Subsidies will be proposed in the short term to help low-income individuals cover the cost of service, but Biden's ambitions go beyond that. The plan also calls for Congress to step in to find a solution to make internet more affordable for more Americans. 

"Americans pay too much for the internet – much more than people in many other countries," the White House said. "The president is committed to working with Congress to find a solution to reduce internet prices for all Americans, increase adoption in both rural and urban areas, hold providers accountable, and save taxpayer money."

Reactions to the plan

Public interest groups, which have also pledged support for other Democrats' plans to spend big on broadband, say they are pleased with Biden's plan. 

"President Biden's $100 billion infrastructure plan acknowledges an important fact about broadband today -- it is an essential service, like water and electricity, and our public policy should reflect that fact," said Greg Guice, government affairs director at Public Knowledge. "By providing state, local, and tribal governments funding and the flexibility necessary to ensure citizens have access to robust, future-proof networks, this plan will help us close the digital divide."

Meanwhile, other groups say the plan misses the mark not just in terms of the amount of spending, but for what is perceived as an overemphasis on government-owned broadband providers and restrictions that could limit the ability of traditional broadband companies from accessing funds for building and expanding new broadband infrastructure. 

"Biden's broadband infrastructure plan goes overboard and threatens to undermine the system of private competition that successfully serves most of the United States," said Doug Brake, director of broadband and spectrum policy for the Information Technology and Innovation Foundation, a Washington, DC-based think tank for science and technology policy. "No doubt, the United States sorely needs subsidies for rural broadband, but this isn't an area to turn all the dials up to 11."

The broadband industry is also concerned about the plan's focus on municipally or city-owned networks getting a preference for funding over private companies offering broadband service.  
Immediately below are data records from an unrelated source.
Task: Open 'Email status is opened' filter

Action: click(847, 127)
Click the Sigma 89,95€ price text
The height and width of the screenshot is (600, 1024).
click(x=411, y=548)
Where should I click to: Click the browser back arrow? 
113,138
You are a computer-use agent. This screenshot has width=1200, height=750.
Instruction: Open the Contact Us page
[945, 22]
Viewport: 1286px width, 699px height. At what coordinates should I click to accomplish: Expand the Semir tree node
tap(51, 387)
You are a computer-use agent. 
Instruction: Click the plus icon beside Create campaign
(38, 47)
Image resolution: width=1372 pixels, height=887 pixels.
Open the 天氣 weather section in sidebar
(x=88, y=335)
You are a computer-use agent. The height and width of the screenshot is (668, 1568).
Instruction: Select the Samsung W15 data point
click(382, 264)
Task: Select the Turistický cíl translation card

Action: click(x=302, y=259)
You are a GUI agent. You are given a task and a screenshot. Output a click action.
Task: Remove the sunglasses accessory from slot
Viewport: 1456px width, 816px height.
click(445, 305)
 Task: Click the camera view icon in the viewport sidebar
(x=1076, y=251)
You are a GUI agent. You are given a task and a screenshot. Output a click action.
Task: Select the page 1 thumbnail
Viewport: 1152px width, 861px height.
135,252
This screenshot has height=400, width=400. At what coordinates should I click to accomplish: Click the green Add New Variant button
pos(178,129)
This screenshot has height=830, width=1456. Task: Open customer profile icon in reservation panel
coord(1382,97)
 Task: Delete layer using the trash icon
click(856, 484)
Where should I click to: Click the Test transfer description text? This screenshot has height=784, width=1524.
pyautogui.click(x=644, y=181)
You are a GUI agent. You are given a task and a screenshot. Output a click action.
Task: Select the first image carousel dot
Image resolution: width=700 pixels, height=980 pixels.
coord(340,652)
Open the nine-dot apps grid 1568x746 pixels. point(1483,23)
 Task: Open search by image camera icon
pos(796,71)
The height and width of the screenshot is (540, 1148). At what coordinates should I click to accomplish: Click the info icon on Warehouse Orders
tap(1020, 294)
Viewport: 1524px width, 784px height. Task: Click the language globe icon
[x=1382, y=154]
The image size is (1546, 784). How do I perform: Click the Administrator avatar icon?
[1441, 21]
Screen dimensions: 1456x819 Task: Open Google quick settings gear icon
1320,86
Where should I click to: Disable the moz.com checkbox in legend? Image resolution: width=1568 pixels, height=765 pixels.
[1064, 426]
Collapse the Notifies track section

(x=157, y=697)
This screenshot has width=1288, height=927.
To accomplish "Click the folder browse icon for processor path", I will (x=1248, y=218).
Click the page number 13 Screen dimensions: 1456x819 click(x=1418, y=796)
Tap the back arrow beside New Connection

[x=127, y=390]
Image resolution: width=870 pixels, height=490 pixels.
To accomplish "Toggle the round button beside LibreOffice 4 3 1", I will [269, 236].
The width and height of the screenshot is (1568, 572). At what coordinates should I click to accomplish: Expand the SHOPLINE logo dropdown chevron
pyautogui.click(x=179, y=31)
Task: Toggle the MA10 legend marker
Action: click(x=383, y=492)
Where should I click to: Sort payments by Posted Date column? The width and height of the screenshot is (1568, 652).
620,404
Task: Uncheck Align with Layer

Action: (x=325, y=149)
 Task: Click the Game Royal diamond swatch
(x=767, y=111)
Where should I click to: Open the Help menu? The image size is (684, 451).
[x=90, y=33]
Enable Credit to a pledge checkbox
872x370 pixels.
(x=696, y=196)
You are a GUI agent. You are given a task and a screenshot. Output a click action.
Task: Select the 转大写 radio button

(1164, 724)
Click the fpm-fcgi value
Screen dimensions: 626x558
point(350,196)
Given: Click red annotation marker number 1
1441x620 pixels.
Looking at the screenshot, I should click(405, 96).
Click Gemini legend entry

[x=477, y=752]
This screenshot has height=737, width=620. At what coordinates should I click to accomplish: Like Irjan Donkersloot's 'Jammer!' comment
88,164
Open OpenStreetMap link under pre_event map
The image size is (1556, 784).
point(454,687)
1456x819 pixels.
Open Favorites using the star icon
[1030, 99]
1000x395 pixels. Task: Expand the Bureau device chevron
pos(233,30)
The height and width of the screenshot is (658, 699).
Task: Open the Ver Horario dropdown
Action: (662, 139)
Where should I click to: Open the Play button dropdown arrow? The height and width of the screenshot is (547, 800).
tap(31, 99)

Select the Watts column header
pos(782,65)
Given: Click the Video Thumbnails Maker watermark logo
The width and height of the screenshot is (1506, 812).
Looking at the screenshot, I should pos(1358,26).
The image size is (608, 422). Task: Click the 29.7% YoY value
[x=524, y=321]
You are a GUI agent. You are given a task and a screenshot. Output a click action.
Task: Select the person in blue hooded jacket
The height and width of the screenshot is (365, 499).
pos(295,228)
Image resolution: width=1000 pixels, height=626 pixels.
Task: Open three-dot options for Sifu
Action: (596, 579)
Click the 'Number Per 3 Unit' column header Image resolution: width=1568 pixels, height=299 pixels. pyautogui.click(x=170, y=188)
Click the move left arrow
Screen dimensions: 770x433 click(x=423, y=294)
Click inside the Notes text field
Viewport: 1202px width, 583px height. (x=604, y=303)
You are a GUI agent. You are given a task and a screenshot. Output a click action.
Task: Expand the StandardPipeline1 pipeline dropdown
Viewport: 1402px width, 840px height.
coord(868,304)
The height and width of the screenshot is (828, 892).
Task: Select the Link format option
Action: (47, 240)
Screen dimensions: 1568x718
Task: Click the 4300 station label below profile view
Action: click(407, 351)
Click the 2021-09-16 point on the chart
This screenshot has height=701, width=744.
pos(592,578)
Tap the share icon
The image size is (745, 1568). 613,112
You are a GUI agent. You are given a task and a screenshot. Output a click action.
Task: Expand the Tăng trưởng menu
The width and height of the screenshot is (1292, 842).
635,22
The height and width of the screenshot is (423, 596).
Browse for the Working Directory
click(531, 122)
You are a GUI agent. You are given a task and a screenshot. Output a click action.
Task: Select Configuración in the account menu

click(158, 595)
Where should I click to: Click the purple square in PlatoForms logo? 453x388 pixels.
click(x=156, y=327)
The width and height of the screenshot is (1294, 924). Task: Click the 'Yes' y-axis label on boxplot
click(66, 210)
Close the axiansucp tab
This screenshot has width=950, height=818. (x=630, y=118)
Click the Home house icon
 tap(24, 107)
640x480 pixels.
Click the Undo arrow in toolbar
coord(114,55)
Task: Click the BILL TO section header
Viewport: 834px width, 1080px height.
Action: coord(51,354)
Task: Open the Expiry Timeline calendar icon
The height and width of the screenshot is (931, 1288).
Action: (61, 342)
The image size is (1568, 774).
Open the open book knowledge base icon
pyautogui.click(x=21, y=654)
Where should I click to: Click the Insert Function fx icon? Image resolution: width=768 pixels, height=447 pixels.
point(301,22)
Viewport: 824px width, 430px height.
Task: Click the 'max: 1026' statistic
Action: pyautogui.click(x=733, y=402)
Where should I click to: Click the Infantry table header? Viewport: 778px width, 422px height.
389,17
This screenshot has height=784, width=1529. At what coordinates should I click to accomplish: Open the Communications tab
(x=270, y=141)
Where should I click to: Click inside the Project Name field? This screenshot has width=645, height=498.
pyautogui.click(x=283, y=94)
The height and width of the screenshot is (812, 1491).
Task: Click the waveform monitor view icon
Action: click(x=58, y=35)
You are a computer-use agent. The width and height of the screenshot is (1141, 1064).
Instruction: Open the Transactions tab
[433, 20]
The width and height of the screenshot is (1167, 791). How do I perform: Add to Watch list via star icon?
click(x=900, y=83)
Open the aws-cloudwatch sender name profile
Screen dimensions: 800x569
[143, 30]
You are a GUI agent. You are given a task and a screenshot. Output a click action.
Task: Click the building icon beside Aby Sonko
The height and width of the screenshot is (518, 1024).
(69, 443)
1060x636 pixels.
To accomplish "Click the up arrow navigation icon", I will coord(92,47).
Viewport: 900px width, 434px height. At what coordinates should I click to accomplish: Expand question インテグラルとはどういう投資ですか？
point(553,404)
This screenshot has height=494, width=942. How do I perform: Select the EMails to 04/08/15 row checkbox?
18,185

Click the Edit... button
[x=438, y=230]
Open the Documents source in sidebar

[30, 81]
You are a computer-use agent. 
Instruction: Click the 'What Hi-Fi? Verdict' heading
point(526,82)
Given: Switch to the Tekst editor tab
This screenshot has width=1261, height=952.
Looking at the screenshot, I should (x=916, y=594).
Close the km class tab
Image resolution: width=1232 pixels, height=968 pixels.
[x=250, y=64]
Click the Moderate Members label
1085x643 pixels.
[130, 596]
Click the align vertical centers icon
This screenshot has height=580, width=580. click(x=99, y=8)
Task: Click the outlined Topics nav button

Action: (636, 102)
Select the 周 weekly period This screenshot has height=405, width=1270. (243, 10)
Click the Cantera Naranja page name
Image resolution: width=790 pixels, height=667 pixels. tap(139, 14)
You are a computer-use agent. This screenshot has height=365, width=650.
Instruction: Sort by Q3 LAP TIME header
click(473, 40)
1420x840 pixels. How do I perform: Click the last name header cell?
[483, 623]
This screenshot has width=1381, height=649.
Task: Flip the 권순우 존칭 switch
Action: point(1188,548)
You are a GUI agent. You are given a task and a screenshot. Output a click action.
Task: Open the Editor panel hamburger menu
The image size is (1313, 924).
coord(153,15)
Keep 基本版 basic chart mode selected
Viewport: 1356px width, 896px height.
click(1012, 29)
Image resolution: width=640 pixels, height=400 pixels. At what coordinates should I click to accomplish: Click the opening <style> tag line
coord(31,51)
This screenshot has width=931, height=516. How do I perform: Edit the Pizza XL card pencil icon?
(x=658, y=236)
"The White House has elected to go big on broadband infrastructure," said Michael Powell, president and CEO of the NCTA, the cable industry's main lobbying group. "But it risks taking a serious wrong turn in discarding decades of successful policy by suggesting that the government is better suited than private-sector technologists to build and operate the internet."

Powell, who served as chairman of the Federal Communications Commission under President George W. Bush, also took issue with Biden's assertion that the broadband prices are too high and his intimation that the government needs to regulate rates. 

"Government does have a critical role to play in getting networks to areas that lack service and helping low-income families afford it," Powell said. "However, those targeted, shared goals are not served by suggesting wrongly that the entire network is ailing and that the solution is either to prioritize government-owned networks or micromanage private networks, including the unfounded assertion that the government should be managing prices."